From the time of the Founding until the early twentieth century, the natural tendency of the haves to form new aristocracies and guilds was held largely in check. This tendency was held at bay thanks to a number of factors. First, economic growth was just too robust. Guilds thrive in moribund economies where competing innovators lack access to capital. Second, the nation itself was too large, too mobile, and too diverse. An established widget manufacturer in Pennsylvania might have had the kind of political clout close to home to thwart competition in his own backyard. But he was powerless to reach into Illinois or Colorado or Cali
fornia. A competing widget manufacturer with a better method in, say, Denver had access to local capital, natural resources, and markets all its own.
A third, vital, reason: The Constitution was still functioning largely as designed. Local powers could not establish interstate tariffs or other trade barriers preventing new products from rolling across the borders in train cars. Fourth, and relatedly, the state simply wasn’t big enough or intrusive enough to pick winners and losers consistently (although the railroad industry might be a notable exception here). Even if regulators could be captured by established industries, there simply weren’t enough of them, nor were they sufficiently powerful, to block start-up industries.

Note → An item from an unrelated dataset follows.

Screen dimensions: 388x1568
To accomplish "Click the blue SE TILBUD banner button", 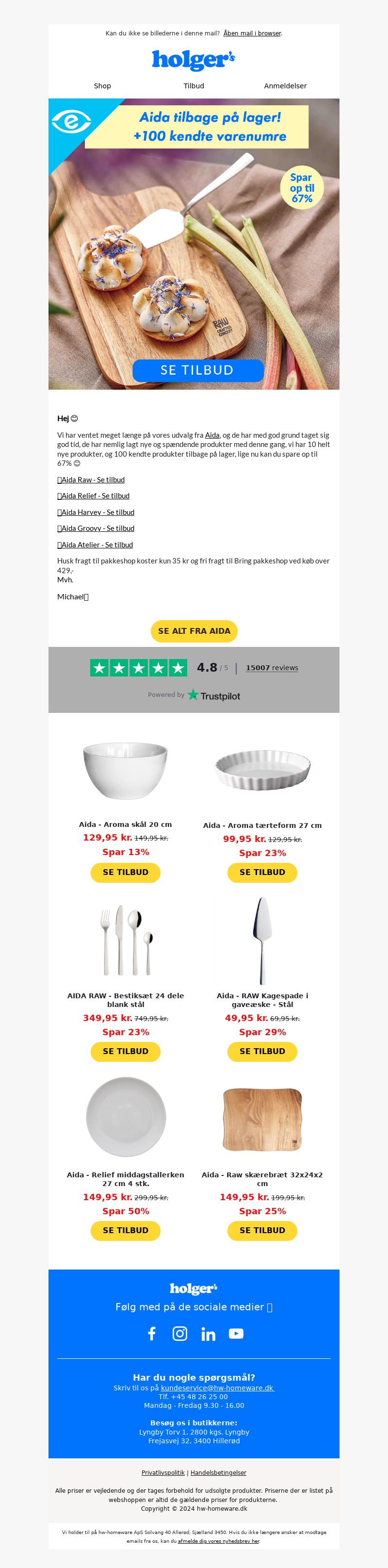I will 198,370.
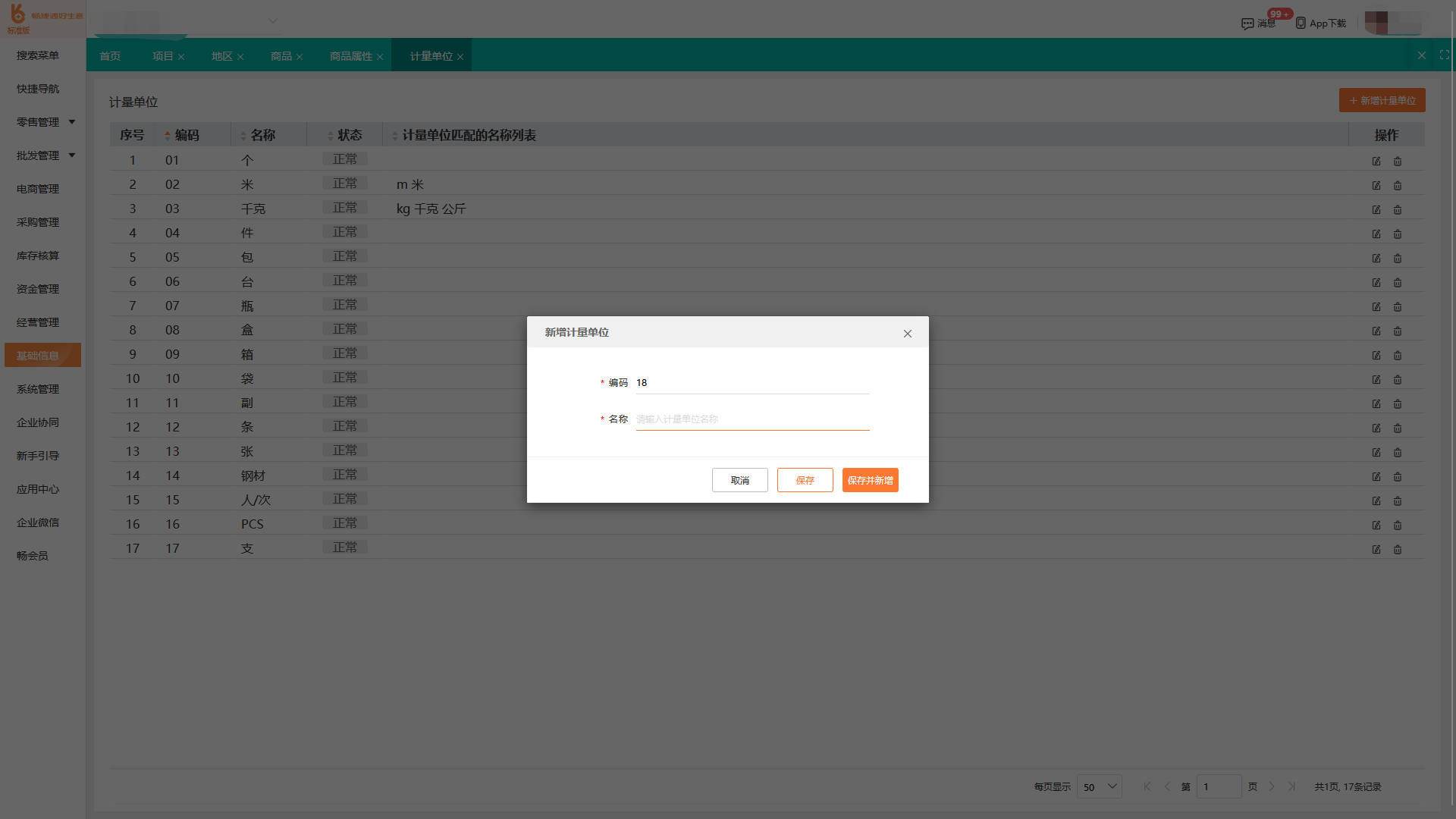Click the delete icon for row 2
Viewport: 1456px width, 819px height.
tap(1398, 185)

And, finally, American culture itself was simply too powerful. Call it the yeoman spirit, or the Horatio Alger ethic, or the legacy of Puritanism, or the new bourgeois ideology sweeping the world, or simply the American dream, but the American people believed in the nobility of entrepreneurialism. And because Americans believed in it, foreigners who believed in it as well flocked to this country by the millions, carrying with them the expectation that the sky was the limit. Barring one man’s ability to make his own fortune was rightly recognized as a threat to every man’s right to try for the same thing.
In short, America had a functioning government, but it did not have a state. No doubt this sounds odd. But it’s an important distinction. Throughout the nineteenth century and well into the twentieth, historian William Leuchtenburg observes, America “had almost no institutional structure to which Europeans would accord the term ‘the State.’ ”14 Of course, America had a government, but that is not the same thing as the state.